--- PROVIDED INFORMATION ---

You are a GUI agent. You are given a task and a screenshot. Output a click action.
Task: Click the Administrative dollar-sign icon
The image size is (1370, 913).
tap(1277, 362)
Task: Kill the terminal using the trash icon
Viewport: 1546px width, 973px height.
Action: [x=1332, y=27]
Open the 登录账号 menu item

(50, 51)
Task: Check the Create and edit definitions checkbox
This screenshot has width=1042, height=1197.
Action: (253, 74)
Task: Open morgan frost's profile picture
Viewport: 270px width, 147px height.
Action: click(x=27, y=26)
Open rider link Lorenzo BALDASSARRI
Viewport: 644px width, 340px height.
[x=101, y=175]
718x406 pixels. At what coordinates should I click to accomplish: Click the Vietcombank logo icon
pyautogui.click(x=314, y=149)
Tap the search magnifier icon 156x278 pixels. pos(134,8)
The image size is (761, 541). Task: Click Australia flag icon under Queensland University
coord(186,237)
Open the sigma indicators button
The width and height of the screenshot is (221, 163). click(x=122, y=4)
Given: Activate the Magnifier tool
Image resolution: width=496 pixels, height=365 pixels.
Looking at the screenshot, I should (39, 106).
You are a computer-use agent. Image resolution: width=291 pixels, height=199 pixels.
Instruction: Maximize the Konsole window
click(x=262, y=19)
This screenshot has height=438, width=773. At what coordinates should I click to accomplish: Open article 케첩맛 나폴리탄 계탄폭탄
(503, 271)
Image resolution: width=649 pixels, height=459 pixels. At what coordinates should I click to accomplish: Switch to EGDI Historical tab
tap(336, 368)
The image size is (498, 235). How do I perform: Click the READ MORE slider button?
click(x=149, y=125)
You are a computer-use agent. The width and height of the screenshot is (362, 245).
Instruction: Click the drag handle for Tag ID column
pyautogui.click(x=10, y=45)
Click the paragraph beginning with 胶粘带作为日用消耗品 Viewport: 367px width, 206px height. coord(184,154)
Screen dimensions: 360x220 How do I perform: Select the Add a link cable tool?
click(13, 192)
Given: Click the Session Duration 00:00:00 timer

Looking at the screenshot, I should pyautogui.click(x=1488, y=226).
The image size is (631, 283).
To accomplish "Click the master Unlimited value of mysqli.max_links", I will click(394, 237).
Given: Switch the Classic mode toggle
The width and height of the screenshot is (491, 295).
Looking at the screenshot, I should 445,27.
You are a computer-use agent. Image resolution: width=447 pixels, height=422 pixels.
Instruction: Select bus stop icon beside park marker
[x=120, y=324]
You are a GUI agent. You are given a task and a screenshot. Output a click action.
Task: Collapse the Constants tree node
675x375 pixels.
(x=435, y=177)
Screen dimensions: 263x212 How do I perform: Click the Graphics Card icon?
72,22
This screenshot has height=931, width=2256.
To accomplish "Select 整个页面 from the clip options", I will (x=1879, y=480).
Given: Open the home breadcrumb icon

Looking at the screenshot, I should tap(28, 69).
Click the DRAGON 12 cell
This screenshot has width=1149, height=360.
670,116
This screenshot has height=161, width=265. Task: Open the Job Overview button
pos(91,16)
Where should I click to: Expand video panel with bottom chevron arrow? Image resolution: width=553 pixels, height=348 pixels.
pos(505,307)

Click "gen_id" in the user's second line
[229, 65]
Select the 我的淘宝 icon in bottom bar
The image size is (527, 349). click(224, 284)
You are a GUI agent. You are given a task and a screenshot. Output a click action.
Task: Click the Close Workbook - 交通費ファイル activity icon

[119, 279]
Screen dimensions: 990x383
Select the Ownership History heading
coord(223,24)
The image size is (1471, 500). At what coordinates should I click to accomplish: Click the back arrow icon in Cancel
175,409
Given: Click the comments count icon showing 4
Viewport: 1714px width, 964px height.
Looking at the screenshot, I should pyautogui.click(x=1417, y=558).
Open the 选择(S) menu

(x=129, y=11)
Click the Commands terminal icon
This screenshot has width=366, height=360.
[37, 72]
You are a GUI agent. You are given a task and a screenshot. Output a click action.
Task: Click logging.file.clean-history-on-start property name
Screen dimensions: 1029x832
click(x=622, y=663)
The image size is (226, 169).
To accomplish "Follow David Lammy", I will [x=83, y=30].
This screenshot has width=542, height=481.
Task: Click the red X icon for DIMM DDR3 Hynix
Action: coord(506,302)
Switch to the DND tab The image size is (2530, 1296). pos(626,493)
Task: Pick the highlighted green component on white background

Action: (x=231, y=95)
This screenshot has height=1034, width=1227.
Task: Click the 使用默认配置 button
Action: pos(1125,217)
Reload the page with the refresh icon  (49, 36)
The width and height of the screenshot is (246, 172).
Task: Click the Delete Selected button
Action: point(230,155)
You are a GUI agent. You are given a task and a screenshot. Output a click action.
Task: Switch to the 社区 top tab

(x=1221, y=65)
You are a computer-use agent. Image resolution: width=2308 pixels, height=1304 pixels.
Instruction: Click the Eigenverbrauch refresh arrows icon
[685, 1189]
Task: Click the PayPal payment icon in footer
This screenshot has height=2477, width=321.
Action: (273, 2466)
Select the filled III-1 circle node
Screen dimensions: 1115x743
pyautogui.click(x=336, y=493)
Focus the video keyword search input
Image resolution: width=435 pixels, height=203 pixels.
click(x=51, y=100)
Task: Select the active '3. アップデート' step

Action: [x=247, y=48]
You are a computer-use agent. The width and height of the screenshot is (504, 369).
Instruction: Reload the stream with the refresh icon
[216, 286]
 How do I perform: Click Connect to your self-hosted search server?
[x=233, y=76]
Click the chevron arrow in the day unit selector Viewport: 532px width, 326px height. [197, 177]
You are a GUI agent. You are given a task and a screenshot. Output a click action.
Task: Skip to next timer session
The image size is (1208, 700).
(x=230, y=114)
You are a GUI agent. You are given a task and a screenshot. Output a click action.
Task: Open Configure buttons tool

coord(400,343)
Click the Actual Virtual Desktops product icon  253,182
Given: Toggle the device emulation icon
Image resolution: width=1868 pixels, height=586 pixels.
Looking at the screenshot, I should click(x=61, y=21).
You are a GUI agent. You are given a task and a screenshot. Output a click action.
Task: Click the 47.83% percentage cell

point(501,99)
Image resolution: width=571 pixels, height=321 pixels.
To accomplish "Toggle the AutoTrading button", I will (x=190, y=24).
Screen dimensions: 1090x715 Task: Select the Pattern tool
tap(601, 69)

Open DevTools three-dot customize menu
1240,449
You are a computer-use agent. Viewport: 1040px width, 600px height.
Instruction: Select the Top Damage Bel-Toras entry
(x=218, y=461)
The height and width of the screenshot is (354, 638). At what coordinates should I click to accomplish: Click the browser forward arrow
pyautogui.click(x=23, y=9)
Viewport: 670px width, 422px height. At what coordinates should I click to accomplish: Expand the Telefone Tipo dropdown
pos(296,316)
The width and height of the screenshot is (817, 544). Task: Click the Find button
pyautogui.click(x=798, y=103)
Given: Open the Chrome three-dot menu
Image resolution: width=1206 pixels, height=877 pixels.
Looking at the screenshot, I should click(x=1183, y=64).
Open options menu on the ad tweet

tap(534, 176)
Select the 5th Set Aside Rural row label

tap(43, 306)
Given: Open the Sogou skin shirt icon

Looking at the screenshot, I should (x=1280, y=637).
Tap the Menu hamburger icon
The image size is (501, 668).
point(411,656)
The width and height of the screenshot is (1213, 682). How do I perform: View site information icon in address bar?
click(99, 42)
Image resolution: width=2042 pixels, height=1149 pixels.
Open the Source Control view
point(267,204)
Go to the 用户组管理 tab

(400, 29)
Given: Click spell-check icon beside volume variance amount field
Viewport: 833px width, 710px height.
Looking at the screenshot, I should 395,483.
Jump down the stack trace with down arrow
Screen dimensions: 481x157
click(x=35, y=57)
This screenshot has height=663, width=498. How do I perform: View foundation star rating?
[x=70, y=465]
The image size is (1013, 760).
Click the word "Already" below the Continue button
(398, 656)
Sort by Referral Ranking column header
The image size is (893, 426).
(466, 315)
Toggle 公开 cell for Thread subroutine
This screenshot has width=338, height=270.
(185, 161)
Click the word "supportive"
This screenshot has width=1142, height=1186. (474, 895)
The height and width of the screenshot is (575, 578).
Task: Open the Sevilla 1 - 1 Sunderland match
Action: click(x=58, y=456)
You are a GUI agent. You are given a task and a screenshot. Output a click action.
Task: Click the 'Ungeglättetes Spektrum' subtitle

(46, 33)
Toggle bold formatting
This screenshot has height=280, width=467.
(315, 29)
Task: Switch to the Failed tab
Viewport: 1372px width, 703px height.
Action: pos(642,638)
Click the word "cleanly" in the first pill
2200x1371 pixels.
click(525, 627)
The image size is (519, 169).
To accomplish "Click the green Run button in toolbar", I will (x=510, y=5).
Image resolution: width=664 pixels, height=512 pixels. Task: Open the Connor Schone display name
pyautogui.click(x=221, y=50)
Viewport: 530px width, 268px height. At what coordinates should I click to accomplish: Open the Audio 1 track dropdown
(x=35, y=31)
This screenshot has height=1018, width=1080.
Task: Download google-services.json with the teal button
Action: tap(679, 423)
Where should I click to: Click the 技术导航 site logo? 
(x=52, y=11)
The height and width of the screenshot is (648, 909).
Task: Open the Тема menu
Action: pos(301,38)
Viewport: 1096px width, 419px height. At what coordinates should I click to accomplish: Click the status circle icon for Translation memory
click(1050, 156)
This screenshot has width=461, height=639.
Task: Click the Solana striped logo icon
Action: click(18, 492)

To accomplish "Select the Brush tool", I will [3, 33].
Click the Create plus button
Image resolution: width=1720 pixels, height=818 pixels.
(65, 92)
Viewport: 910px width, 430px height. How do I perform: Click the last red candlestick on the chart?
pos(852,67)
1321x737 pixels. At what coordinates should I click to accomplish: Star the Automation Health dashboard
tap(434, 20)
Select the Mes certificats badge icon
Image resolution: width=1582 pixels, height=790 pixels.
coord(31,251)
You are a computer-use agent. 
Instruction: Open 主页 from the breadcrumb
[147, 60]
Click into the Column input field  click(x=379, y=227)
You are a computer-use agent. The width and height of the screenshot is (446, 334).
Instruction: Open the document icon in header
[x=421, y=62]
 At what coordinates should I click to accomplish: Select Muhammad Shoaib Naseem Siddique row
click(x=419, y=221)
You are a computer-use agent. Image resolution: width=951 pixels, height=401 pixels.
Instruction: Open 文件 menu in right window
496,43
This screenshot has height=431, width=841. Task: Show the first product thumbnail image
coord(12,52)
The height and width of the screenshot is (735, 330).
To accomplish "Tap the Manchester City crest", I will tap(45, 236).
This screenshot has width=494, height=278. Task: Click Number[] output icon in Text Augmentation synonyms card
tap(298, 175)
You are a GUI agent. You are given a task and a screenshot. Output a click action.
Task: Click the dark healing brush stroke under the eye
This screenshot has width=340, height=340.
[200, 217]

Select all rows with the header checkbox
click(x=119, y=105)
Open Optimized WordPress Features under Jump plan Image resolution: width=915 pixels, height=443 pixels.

---

◆ **TASK TO CARRY OUT**:
Reproduce the data above without changes, from its first line down to and including the line that contains "Action: (253, 74)".

◆ **RESULT OF THE EXERCISE**:
You are a GUI agent. You are given a task and a screenshot. Output a click action.
Task: Click the Administrative dollar-sign icon
The image size is (1370, 913).
tap(1277, 362)
Task: Kill the terminal using the trash icon
Viewport: 1546px width, 973px height.
Action: [x=1332, y=27]
Open the 登录账号 menu item

(50, 51)
Task: Check the Create and edit definitions checkbox
This screenshot has width=1042, height=1197.
Action: (253, 74)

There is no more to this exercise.